Items listed in a dataset:

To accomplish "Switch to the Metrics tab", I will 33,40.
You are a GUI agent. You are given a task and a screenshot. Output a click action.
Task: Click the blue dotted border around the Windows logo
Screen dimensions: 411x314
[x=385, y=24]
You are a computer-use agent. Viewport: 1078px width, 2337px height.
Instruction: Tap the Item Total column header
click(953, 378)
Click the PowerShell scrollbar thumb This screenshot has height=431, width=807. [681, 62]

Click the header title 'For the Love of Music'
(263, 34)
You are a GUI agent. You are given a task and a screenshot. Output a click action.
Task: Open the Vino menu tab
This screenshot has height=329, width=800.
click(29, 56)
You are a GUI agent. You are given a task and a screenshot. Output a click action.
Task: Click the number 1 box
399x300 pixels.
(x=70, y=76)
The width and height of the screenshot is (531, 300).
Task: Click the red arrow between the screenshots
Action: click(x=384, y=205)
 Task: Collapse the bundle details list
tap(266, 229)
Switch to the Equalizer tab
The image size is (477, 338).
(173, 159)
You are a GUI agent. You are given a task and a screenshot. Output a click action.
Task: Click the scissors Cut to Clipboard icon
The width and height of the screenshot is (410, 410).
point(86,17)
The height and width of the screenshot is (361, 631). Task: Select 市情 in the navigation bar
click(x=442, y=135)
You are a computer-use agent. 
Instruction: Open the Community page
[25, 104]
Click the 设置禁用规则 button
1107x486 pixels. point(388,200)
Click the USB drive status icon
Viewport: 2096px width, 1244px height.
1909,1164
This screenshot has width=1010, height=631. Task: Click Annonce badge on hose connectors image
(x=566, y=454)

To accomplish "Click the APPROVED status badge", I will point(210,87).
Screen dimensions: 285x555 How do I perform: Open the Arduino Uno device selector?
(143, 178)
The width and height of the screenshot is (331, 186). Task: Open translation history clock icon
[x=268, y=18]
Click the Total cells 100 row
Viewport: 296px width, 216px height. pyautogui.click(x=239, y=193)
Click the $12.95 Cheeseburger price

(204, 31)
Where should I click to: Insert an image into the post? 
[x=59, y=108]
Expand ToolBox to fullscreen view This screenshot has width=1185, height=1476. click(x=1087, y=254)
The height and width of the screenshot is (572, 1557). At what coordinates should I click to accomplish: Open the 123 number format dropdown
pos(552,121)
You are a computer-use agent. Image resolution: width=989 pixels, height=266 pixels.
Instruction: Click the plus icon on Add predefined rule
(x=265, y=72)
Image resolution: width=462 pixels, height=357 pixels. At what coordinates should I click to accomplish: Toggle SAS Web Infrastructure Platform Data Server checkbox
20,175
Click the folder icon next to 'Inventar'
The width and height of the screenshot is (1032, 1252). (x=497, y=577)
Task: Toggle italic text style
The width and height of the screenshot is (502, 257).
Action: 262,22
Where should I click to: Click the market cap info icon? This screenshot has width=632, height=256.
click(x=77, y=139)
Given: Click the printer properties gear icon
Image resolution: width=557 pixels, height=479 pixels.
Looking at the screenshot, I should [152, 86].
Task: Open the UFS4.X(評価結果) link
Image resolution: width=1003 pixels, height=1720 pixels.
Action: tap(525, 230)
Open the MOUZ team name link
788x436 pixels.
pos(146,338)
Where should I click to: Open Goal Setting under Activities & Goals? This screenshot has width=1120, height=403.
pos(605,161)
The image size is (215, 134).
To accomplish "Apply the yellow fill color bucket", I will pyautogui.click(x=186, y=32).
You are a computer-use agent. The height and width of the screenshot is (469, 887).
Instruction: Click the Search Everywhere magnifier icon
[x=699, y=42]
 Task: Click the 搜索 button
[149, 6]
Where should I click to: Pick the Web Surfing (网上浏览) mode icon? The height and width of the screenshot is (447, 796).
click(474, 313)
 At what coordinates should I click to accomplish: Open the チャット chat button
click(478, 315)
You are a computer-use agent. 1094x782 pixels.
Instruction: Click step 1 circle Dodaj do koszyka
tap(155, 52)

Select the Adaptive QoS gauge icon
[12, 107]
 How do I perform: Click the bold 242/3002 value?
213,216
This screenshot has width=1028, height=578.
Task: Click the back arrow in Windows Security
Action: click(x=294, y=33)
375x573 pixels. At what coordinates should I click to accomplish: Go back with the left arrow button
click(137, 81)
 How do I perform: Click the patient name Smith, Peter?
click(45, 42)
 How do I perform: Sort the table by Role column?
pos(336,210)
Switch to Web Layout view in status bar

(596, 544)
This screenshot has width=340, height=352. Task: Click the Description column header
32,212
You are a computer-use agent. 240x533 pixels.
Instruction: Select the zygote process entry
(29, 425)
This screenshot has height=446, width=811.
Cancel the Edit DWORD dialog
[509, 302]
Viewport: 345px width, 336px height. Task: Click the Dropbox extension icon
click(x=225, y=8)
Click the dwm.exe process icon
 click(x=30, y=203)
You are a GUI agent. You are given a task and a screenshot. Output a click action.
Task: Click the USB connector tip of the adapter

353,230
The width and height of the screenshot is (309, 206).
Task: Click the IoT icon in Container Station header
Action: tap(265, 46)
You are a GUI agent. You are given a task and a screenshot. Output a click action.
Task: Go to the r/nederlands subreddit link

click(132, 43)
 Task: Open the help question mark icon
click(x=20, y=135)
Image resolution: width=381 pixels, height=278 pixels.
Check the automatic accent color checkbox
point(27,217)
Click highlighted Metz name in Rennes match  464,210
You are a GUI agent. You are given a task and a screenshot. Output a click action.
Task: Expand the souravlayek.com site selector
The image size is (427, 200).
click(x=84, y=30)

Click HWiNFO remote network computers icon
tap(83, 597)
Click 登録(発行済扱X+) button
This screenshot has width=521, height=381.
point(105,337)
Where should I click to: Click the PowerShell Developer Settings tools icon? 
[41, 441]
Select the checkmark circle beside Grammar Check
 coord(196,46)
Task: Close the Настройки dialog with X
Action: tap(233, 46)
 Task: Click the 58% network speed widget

WHAT THIS TASK INVOLVES: Both the first line of the data above and the line with "Task: Click the number 1 box" must be included; please return exactly those lines and the ones between them.

RESPONSE AREA:
To accomplish "Switch to the Metrics tab", I will 33,40.
You are a GUI agent. You are given a task and a screenshot. Output a click action.
Task: Click the blue dotted border around the Windows logo
Screen dimensions: 411x314
[x=385, y=24]
You are a computer-use agent. Viewport: 1078px width, 2337px height.
Instruction: Tap the Item Total column header
click(953, 378)
Click the PowerShell scrollbar thumb This screenshot has height=431, width=807. [681, 62]

Click the header title 'For the Love of Music'
(263, 34)
You are a GUI agent. You are given a task and a screenshot. Output a click action.
Task: Open the Vino menu tab
This screenshot has height=329, width=800.
click(29, 56)
You are a GUI agent. You are given a task and a screenshot. Output a click action.
Task: Click the number 1 box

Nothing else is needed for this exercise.